United States District Court, District of Columbia
798 F. Supp. 2d 102 (D.D.C. 2011)
In Rundquist v. Vapiano SE, Ewa-Marie Rundquist, a Swedish photographer, claimed that Vapiano restaurants were unlawfully displaying her copyrighted photographs as part of their decor. Rundquist, whose works have been featured in notable publications and cookbooks, alleged that her images were used in Vapiano restaurants globally without her authorization, and without crediting her as the photographer. She filed a lawsuit against Vapiano SE, a German-based corporation, and two U.S. entities, Vapiano International, LLC and Vapiano Franchise USA, LLC, asserting that they infringed her copyrights under U.S. and foreign laws. Vapiano SE sought to dismiss the claims due to lack of personal jurisdiction and also argued that claims regarding foreign infringements should be dismissed for lack of subject matter jurisdiction and forum non conveniens. The U.S. District Court for the District of Columbia denied Vapiano SE's motion to dismiss for lack of personal jurisdiction, allowing for sixty days of jurisdictional discovery, but partly granted the motion dismissing claims of infringement occurring outside the U.S. under the U.S. Copyright Act.
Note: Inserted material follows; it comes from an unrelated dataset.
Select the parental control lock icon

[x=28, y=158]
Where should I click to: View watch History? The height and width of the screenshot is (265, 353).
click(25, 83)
The case proceeded with jurisdiction over claims against Vapiano International and Vapiano USA, and for violations of foreign copyright laws.
The main issues were whether the court had personal jurisdiction over Vapiano SE, and whether it had subject matter jurisdiction over claims regarding alleged copyright infringements occurring outside the United States.
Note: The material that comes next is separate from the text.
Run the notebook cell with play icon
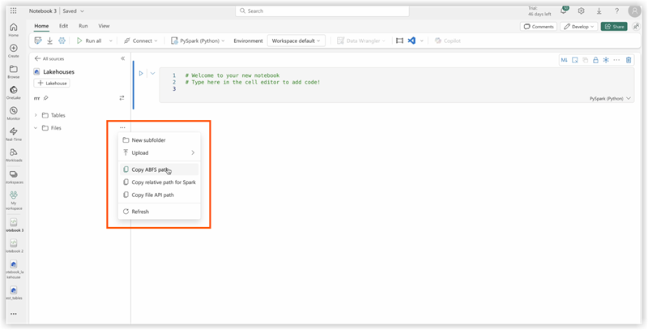 coord(140,73)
The U.S. District Court for the District of Columbia denied Vapiano SE's motion to dismiss for lack of personal jurisdiction, allowing a period of jurisdictional discovery, and denied in part and granted in part the motion to dismiss for lack of subject matter jurisdiction over foreign infringements.
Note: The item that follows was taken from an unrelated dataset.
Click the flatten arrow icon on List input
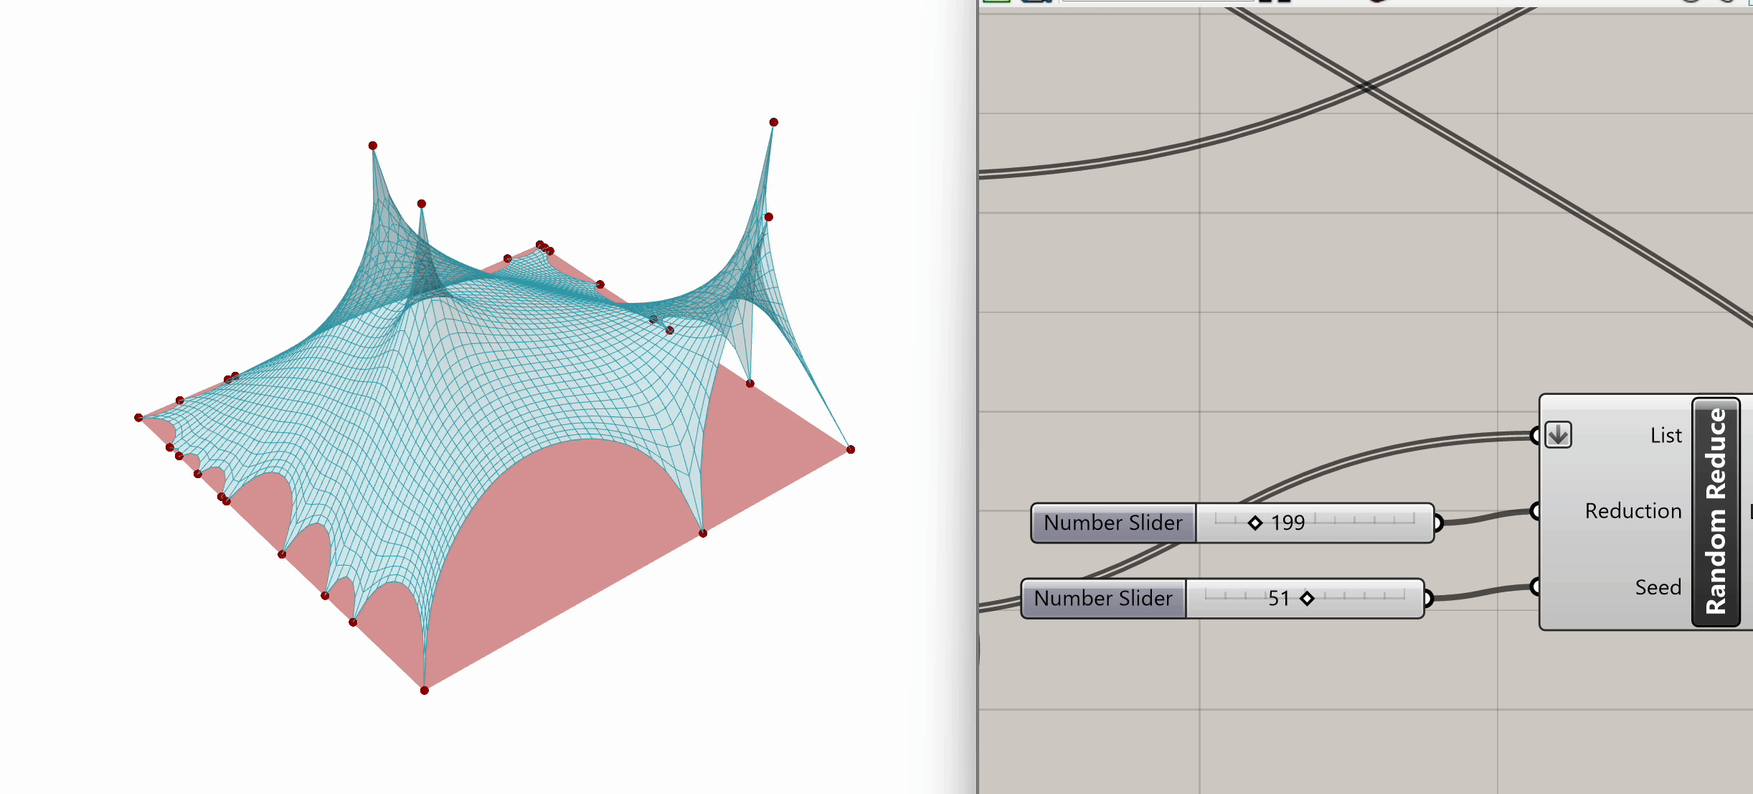1753x794 pixels. point(1558,435)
The U.S. District Court for the District of Columbia reasoned that Rundquist should be allowed a period of discovery to ascertain Vapiano SE's connections with the forum, as there was potential evidence that Vapiano SE might have sufficient contacts with the District of Columbia to establish personal jurisdiction. The court noted that the Copyright Act does not have extraterritorial reach, dismissing claims against Vapiano SE for infringements occurring wholly outside the U.S. under this Act, but held that it had jurisdiction over foreign copyright claims under supplemental jurisdiction, since these claims were part of the same case or controversy. The court also found that there was no adequate alternative forum presented by Vapiano SE to justify dismissal of foreign claims on grounds of forum non conveniens. The court emphasized that the presence of foreign law issues alone does not warrant dismissal when all related claims can be adjudicated efficiently in the current forum.